Relatives keep up vigil, but search grows bleak in India building collapse; at least 33 dead

9/28/2013
ASSOCIATED PRESS
  • India-Building-Collapse-7

    Rescue workers carry an injured man from the rubble of a building that collapsed in Mumbai, India, Friday, Sept. 27, 2013. The multi-story residential building collapsed in India's financial capital of Mumbai early Friday, killing people and sending rescuers racing to reach dozens of people feared trapped in the rubble. (AP Photo/Rajanish Kakade)

    ASSOCIATED PRESS

  • The multi-story residential building collapsed in India's financial capital of Mumbai early Friday, killing at least 33 people and sending rescuers racing to reach dozens of people feared trapped in the rubble.
    The multi-story residential building collapsed in India's financial capital of Mumbai early Friday, killing at least 33 people and sending rescuers racing to reach dozens of people feared trapped in the rubble.

    MUMBAI, India — Frantic relatives kept up a vigil today at the site of a collapsed apartment building that killed at least 33 people in India’s financial capital of Mumbai, as the search for survivors grew bleak.

    The cause of Friday’s cave-in was not known, but neighborhood residents complained of shoddy building standards and lack of upkeep — with some expressing fear that their own buildings might be next.

    It was the third deadly building collapse in six months in Mumbai, which like much of India has shoddy construction practices, lax inspections and corruption that can form a deadly combination.

    Rudiben Parmar sat with several weeping relatives near the rubble today, waiting for news of the last of five family members who were in the building. Three — a nephew and two of his children — had already been found dead. The nephew’s wife was rescued, but the couple’s young daughter was still unaccounted for today morning.

    Parmer said she didn’t know who was to blame for the disaster, but didn’t care about anything but learning of all her relatives’ fate.

    “We will be OK once all members of our family are recovered,” she said.

    Rescuers have pulled 32 people out of the rubble alive since the cave-in, but as the search operation entered its second day, most of the wreckage had been cleared and workers knew of only one person still alive under the piles of cement and bricks that remained, said Alok Awasthi, local commander of the National Disaster Response Force.

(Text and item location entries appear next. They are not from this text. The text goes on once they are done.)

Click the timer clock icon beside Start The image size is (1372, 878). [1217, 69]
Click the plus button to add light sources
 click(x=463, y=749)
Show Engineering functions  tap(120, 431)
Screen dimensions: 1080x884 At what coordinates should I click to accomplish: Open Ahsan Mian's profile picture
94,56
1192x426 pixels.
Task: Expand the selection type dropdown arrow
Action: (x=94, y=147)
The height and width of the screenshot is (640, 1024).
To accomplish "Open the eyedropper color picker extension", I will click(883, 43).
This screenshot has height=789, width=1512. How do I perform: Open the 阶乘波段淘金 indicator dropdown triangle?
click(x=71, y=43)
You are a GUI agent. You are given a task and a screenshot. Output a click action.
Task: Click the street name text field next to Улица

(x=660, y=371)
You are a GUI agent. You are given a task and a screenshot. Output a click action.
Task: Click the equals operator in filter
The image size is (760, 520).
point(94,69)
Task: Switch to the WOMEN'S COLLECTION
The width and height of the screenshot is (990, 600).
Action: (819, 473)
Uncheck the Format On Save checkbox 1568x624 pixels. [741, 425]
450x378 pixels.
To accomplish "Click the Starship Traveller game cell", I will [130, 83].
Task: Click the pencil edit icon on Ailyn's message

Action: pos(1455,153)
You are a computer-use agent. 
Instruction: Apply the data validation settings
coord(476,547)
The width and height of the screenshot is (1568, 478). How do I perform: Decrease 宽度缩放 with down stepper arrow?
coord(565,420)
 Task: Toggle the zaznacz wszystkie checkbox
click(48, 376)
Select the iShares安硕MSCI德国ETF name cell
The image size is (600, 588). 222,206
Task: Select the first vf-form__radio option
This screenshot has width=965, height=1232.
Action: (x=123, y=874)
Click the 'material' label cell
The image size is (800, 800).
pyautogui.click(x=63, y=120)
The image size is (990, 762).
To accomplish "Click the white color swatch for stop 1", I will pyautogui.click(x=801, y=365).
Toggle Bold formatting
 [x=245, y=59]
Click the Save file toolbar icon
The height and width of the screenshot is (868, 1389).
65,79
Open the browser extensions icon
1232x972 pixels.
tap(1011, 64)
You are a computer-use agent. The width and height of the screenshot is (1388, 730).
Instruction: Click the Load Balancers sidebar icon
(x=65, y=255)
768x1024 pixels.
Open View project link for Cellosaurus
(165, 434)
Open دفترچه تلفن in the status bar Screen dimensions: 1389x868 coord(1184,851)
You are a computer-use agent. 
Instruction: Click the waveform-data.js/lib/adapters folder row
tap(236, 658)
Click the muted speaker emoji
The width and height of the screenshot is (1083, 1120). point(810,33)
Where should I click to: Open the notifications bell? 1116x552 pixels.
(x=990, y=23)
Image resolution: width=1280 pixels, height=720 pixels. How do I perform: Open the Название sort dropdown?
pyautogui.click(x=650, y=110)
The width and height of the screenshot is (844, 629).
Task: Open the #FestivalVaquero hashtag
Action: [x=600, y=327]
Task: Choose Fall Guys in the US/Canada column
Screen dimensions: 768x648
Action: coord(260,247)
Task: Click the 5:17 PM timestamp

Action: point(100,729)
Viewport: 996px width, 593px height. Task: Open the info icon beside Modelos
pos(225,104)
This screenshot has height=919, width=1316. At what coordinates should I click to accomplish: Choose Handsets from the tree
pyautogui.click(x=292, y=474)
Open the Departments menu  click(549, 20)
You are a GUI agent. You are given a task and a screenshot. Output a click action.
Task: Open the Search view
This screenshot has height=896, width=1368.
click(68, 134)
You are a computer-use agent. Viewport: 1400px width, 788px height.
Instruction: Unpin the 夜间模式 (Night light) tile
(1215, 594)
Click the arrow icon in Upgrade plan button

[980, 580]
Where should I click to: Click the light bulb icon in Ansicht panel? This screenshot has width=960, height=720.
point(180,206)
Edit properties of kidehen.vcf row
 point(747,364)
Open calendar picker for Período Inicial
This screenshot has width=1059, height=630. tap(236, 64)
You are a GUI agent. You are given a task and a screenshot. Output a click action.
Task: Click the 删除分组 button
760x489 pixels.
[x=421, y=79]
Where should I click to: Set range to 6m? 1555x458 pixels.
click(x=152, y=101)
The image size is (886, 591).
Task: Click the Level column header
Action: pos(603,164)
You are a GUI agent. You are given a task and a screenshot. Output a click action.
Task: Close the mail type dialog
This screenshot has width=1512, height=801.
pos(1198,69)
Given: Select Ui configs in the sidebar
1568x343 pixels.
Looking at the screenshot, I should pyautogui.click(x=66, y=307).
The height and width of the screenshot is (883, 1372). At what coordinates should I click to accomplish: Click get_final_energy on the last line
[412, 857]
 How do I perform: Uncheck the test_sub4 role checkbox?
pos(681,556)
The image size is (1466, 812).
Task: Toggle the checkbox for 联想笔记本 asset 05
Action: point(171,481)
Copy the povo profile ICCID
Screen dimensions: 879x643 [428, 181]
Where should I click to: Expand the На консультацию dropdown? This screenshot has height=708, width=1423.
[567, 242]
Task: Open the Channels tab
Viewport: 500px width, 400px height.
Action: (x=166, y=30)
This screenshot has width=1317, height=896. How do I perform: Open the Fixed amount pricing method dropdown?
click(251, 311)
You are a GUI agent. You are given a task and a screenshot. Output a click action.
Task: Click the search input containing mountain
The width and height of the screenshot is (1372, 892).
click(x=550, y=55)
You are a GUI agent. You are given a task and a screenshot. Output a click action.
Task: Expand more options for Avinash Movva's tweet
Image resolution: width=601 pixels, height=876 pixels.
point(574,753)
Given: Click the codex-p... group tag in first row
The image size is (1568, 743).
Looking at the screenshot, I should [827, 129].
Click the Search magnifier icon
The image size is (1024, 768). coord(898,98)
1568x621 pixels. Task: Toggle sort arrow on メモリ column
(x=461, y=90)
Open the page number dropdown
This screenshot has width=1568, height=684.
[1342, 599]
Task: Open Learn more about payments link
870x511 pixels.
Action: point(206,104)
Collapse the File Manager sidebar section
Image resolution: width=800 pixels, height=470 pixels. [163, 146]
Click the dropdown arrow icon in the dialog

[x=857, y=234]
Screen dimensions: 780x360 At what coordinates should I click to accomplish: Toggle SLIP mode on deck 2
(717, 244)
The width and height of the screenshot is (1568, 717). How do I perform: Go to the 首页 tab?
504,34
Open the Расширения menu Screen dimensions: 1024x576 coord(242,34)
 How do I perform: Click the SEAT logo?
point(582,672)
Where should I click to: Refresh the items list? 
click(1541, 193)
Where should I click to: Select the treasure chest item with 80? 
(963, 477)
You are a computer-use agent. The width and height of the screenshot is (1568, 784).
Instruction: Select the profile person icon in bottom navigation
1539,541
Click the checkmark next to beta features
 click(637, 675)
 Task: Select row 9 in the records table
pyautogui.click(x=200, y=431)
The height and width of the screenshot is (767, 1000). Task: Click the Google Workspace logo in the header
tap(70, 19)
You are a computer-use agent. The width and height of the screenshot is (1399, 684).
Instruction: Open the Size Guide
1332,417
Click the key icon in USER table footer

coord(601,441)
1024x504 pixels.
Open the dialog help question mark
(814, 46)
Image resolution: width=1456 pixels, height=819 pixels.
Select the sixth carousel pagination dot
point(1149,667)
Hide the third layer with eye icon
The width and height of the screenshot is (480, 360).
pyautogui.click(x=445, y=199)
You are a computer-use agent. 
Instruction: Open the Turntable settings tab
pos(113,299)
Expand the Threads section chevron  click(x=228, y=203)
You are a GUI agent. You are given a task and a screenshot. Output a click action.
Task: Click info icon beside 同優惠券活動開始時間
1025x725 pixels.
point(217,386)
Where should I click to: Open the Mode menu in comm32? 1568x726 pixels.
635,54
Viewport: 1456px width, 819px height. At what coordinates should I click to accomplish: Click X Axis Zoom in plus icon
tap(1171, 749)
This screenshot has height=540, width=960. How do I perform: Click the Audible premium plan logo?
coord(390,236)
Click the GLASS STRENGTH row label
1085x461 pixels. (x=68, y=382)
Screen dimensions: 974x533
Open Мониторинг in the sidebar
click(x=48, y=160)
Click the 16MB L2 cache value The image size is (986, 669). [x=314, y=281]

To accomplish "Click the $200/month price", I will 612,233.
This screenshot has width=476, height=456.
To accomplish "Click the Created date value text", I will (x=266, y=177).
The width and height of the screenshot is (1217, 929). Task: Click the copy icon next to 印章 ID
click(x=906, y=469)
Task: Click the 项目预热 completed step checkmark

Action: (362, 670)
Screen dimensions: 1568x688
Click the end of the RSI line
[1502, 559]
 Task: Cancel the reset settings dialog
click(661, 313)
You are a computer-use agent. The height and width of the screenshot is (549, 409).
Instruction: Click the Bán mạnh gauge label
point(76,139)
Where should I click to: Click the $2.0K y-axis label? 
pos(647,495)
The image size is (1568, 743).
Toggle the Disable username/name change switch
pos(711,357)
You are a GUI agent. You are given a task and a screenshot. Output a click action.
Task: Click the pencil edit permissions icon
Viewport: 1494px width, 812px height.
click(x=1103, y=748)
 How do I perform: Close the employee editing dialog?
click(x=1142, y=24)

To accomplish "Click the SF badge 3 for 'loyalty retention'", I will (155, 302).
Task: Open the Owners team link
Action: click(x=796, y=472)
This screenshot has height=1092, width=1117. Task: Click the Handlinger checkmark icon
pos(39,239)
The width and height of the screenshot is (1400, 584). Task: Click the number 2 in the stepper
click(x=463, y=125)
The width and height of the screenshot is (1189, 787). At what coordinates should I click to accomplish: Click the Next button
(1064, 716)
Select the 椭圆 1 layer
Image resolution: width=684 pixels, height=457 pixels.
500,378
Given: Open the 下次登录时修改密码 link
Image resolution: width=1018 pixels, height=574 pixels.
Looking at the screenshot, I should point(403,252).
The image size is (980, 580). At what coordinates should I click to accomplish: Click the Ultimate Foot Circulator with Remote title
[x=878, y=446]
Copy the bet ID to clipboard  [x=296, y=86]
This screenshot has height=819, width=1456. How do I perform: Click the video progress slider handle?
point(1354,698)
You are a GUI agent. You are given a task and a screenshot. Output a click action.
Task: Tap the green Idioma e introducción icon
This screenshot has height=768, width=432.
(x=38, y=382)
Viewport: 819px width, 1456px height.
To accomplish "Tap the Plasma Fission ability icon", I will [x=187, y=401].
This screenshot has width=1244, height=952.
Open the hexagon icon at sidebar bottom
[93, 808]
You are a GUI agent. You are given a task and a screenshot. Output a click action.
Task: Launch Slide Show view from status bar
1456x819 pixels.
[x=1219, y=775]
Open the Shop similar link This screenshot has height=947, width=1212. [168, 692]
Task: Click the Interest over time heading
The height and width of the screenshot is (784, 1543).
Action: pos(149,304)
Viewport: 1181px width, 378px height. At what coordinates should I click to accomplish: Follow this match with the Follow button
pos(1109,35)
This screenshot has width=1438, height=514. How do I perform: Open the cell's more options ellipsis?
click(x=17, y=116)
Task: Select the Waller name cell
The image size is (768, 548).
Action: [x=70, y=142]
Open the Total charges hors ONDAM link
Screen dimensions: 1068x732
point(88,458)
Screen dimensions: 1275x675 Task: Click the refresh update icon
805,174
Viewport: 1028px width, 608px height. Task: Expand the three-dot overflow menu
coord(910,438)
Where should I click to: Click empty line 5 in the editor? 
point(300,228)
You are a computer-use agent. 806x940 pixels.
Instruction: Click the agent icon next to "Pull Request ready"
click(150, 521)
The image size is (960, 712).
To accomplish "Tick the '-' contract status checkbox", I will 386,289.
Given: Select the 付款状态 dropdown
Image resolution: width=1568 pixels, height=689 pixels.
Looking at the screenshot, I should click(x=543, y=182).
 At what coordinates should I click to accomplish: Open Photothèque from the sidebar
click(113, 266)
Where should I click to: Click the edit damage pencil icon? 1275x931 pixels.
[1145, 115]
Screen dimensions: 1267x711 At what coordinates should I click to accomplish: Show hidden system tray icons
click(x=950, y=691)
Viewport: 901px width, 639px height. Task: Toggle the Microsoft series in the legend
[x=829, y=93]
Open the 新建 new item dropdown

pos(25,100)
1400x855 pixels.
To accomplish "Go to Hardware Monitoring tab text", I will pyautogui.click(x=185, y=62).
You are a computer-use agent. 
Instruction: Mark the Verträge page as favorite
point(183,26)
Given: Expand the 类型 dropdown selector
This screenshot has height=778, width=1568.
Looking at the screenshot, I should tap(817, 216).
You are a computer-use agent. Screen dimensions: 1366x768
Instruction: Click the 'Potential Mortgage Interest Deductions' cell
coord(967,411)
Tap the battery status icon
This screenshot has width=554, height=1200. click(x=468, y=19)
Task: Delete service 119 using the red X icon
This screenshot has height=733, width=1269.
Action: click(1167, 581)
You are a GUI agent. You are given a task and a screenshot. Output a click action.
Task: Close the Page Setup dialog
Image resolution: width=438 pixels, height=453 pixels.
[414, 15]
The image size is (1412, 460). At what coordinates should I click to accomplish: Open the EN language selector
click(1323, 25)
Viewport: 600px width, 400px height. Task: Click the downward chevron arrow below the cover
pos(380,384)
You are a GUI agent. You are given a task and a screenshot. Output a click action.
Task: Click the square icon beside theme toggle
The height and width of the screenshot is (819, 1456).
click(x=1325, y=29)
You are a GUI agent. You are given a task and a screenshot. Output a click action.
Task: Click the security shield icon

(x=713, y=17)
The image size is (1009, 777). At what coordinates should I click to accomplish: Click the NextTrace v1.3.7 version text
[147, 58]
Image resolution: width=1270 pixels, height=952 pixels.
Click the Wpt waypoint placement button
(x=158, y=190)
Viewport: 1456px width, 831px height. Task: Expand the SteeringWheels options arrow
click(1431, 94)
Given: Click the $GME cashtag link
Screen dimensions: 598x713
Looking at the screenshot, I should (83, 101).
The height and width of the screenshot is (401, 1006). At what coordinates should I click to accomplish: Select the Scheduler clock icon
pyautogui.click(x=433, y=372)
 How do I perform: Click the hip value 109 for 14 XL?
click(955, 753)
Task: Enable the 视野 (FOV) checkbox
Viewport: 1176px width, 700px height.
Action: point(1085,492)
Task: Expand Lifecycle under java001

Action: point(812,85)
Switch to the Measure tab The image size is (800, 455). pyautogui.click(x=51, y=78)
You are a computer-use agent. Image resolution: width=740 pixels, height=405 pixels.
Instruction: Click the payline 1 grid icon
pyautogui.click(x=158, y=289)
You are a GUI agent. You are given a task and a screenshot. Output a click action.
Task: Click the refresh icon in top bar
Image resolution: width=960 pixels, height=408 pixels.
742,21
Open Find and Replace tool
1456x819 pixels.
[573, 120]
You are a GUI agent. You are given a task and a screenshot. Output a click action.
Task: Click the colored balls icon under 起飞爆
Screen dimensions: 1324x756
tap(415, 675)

    The five-story building, which housed workers for the Mumbai municipal government, caved in early Friday morning near Dockyard Road in the city’s southeast, trapping dozens of people and launching an intense search mission.

    Friday evening, rescuers pulled a small girl alive from the flattened remains of the building nearly 12 hours into the search, invigorating the complex mission involving hundreds of workers using crowbars, hammers and heavy machinery.

    But as the search continued overnight, more bodies were found. Awasthi said the death toll had climbed to 33 by today afternoon. Still, he vowed the rescuers would continue, adding that about 30 of the more than 80 people said to have been in the building were still missing.

    “We are going very slowly. We are not in a hurry,” Awasthi said.

    The building was constructed in 1980, Awasthi said, adding that what caused it to fall down would be determined by an investigation.

    But local residents complained of substandard materials and corruption as the root causes of such disasters.

    “There should not be corruption in the building process. They should use best of the materials — then only the buildings will last,” said Sanjay Mayekar, who lives in another apartment building next to the one that collapsed.

    Some neighbors said they even feared about the safety of their own buildings.

    “We can’t know that tomorrow it won’t be our turn,” said Anupama Shivalkar, who lives in another nearby apartment block.

    Two other buildings have fallen down in Mumbai this year.

    At least 72 people died in April when an illegally constructed building fell down, and in June, at least 10 people, including five children, died when a three-story structure collapsed in the city.

    Across India, buildings falling down have become relatively common. Massive demand for housing around India’s fast-growing cities combined with pervasive corruption often result in contractors cutting corners by using substandard materials or adding unauthorized floors.